[Stored items]
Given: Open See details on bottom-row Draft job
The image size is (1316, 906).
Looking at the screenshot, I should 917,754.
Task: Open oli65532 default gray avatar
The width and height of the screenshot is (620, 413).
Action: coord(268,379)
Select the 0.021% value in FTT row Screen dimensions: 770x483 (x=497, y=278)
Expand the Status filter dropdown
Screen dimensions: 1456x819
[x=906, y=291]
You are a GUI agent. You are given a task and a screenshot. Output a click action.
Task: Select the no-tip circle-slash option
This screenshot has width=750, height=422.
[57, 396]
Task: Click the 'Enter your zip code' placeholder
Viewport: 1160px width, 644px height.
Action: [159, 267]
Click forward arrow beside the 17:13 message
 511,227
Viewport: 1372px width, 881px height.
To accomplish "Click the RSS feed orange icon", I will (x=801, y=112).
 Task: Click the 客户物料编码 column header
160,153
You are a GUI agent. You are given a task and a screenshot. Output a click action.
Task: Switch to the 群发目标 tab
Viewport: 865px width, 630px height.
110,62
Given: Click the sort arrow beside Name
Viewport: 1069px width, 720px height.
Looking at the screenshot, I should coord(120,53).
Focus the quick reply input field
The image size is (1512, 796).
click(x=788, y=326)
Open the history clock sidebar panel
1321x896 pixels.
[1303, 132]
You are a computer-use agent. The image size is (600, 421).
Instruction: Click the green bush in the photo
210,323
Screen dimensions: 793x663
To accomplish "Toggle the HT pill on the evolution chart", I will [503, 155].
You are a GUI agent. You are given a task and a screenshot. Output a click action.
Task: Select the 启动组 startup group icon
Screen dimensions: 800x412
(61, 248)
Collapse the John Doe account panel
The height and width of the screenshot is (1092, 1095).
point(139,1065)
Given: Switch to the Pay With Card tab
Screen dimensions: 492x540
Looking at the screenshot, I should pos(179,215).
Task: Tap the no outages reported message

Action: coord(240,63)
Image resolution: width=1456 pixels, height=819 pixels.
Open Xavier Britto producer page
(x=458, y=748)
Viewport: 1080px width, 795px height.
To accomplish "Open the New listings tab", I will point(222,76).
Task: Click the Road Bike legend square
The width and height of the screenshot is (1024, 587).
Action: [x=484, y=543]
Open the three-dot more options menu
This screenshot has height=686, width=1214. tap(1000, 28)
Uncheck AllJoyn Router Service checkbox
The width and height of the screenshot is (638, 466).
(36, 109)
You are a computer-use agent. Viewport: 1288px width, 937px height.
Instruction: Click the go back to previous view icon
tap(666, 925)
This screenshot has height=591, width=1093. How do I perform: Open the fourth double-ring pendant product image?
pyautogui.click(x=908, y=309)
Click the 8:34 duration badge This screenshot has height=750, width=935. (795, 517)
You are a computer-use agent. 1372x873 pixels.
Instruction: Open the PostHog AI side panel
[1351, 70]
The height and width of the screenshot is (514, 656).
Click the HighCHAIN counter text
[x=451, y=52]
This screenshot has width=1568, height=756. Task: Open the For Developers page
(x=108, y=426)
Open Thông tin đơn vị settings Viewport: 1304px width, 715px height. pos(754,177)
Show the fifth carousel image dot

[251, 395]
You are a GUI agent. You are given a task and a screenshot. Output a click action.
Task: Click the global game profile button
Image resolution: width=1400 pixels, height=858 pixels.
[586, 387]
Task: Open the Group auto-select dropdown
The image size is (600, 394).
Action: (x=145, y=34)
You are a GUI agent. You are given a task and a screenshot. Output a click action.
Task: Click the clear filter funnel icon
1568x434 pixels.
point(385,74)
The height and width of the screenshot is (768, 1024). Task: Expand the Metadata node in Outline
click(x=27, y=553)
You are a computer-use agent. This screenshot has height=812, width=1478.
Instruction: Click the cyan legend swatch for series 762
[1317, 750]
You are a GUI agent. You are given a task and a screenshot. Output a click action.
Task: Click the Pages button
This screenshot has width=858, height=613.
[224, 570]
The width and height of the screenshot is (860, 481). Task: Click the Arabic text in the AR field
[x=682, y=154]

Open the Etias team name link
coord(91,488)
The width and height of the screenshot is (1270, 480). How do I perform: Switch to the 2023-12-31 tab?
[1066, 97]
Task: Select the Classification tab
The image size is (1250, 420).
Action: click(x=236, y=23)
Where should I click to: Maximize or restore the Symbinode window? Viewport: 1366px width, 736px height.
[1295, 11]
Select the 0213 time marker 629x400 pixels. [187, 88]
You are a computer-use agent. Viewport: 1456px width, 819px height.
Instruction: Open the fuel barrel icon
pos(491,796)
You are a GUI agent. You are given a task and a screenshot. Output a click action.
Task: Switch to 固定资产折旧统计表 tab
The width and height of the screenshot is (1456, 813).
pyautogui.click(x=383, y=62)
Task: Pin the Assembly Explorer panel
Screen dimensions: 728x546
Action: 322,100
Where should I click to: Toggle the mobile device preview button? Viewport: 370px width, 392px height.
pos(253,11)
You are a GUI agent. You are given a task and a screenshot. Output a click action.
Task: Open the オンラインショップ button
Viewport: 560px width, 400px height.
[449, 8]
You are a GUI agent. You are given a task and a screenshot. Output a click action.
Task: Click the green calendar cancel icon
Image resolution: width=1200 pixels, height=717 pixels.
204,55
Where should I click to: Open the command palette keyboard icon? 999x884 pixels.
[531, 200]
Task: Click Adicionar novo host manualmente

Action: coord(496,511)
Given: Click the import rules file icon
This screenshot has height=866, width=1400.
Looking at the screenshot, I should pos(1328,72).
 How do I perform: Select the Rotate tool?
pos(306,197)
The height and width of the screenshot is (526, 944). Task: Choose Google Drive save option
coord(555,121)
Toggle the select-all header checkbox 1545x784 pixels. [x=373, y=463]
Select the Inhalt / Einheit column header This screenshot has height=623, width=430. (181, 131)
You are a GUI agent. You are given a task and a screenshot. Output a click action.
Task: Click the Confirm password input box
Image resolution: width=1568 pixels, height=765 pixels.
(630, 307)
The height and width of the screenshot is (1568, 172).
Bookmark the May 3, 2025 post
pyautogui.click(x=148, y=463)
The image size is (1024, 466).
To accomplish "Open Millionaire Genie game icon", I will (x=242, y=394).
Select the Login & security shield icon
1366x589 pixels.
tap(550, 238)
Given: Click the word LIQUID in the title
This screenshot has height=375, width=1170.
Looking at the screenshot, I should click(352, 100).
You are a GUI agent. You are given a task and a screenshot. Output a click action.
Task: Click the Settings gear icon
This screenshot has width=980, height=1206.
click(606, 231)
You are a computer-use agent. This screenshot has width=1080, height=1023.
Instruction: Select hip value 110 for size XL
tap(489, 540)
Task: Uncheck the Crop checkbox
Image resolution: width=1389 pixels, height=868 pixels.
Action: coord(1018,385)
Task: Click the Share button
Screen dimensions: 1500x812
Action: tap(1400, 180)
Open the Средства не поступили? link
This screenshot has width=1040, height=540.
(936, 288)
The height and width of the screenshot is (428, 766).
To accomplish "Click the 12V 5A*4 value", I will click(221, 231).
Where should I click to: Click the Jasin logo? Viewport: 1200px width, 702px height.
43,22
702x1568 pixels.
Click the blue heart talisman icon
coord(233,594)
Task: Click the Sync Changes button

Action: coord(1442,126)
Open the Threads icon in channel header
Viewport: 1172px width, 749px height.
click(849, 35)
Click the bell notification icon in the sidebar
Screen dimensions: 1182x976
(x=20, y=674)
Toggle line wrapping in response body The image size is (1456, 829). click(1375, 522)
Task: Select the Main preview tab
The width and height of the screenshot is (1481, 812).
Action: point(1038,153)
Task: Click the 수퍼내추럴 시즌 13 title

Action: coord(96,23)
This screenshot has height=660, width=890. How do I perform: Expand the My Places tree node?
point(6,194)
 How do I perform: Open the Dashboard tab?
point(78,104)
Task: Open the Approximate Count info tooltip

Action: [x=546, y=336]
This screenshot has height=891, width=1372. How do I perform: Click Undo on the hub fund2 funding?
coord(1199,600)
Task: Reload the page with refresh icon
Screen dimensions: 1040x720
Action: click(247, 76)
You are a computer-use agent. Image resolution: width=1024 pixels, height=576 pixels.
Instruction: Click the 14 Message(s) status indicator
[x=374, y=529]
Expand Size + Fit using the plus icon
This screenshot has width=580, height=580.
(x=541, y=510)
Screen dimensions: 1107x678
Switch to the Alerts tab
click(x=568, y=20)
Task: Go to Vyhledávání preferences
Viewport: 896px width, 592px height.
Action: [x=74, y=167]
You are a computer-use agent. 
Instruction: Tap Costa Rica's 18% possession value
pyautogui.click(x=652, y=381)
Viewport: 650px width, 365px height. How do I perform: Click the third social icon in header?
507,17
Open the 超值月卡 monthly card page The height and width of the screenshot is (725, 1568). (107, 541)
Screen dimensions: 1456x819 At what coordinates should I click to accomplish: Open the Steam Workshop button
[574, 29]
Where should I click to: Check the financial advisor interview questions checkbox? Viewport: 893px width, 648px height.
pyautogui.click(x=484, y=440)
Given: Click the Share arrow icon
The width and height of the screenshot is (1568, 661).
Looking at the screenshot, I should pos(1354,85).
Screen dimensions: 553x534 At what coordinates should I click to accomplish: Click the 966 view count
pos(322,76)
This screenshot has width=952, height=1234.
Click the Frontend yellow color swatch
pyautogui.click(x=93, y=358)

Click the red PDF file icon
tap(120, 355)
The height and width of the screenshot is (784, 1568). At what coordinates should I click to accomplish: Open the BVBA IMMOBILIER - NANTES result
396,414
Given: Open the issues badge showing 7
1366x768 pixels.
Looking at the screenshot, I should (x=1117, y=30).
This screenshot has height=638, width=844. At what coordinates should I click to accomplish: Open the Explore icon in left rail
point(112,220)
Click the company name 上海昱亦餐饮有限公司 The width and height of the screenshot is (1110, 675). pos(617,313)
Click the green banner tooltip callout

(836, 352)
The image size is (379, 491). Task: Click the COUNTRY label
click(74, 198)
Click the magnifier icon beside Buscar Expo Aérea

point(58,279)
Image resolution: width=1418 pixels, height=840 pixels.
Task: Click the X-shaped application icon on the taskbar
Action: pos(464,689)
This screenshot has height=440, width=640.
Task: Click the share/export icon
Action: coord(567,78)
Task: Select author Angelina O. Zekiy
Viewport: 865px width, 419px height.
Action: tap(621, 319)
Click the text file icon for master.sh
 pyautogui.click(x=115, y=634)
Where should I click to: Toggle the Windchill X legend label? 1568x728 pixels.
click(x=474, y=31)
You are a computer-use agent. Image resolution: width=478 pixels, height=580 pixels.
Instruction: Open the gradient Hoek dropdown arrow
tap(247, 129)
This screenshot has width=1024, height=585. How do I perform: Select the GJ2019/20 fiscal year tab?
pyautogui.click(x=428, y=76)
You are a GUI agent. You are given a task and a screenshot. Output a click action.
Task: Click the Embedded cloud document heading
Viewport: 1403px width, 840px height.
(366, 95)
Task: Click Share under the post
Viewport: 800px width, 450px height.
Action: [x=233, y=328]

* [Exercise details] Which lines of the records above contain the word "will"? List every one of them.

* [Exercise output]
To accomplish "Click the RSS feed orange icon", I will (x=801, y=112).
To accomplish "Toggle the HT pill on the evolution chart", I will [503, 155].
To accomplish "Open the New listings tab", I will point(222,76).
To accomplish "Open Millionaire Genie game icon", I will (x=242, y=394).
To accomplish "Click the 12V 5A*4 value", I will click(221, 231).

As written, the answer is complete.